Publicado em: O Gaiense, 24 de Março de 2012


Começou a primavera, mas ainda não foi para todos. No domingo fui à capital do Curdistão turco, a antiga cidade de Amed - que os turcos chamam Diyarbakir -, nas margens do rio Tigre, perto das conturbadas fronteiras com o Iraque e a Síria, para assistir à celebração do Newroz (literalmente: novos dias), uma grande festa de tradição multimilenar em vários países da Ásia, que celebra o fim do inverno e a chegada da primavera.

Quando cheguei informaram-me que a administração turca tinha proibido a comemoração. Talvez porque há várias décadas que os curdos manifestem nesta passagem do inverno para a primavera a expressão do seu desejo de passar dos difíceis dias de opressão política e cultural em que vivem para uma verdadeira primavera de liberdade e democracia. O Parque Newroz, para onde estava prevista a concentração, foi bloqueado por um apetrechadíssimo aparato policial e foram cortadas todas as ruas de acesso.
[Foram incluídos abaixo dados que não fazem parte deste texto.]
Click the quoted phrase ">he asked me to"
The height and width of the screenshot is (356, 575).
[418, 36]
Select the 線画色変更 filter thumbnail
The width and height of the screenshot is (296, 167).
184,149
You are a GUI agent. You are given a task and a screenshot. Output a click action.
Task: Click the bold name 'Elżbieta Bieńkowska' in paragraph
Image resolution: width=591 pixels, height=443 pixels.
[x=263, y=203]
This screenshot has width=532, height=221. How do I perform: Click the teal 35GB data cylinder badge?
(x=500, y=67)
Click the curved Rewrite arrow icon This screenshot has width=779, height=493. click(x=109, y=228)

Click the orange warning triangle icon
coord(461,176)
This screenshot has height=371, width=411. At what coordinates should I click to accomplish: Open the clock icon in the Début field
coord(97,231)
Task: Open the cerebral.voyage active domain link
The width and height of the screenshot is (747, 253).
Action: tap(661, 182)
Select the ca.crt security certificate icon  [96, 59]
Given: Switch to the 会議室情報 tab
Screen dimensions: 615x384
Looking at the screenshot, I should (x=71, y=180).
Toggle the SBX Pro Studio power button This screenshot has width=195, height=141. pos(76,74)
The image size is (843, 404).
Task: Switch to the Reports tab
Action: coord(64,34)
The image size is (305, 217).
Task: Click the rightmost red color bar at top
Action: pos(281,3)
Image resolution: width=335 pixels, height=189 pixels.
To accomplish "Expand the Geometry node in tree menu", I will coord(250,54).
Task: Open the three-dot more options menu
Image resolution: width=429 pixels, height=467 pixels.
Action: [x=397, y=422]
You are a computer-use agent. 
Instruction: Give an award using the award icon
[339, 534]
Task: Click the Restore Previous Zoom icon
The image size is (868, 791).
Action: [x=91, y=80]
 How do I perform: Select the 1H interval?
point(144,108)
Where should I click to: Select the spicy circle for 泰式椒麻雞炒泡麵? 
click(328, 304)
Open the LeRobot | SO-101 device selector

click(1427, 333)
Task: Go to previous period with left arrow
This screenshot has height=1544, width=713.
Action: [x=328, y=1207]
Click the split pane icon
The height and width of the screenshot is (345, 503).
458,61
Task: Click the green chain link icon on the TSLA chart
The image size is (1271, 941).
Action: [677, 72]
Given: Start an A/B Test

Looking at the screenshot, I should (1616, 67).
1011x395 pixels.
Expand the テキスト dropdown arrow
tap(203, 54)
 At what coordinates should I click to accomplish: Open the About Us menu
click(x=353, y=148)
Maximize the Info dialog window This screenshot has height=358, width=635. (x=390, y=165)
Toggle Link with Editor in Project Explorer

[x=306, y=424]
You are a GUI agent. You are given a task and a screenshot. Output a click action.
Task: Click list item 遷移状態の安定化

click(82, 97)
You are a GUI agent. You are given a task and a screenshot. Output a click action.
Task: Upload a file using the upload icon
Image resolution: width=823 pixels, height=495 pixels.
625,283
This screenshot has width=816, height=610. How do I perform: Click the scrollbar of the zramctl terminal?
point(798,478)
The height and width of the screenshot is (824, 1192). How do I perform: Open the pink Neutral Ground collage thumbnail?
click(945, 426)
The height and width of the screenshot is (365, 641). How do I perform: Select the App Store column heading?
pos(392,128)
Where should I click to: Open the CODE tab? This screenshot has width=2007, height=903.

Na véspera já tinham confiscado a aparelhagem sonora instalada no palco.

Mas nem esta poderosa força de bloqueio foi capaz de suster a avalanche de famílias que fizeram questão de manter a sua tradicional comemoração. Homens, crianças e mulheres, envergando os seus trajes de festa plenos de brilho e de cor, ultrapassaram todas as barreiras policiais e juntaram-se no parque. Um milhão de pessoas - dizem várias estimativas. Foi uma impressionante manifestação de coragem e determinação, como não via há muito tempo. Uma luminosa demonstração de que nem toda a violência da repressão poderá parar a marcha da primavera curda.

Em Amed, não pude deixar de me lembrar de uma famosa frase do poeta Bertolt Brecht: “Do rio que tudo arrasta se diz que é violento. Mas ninguém chama violentas às margens que o comprimem.”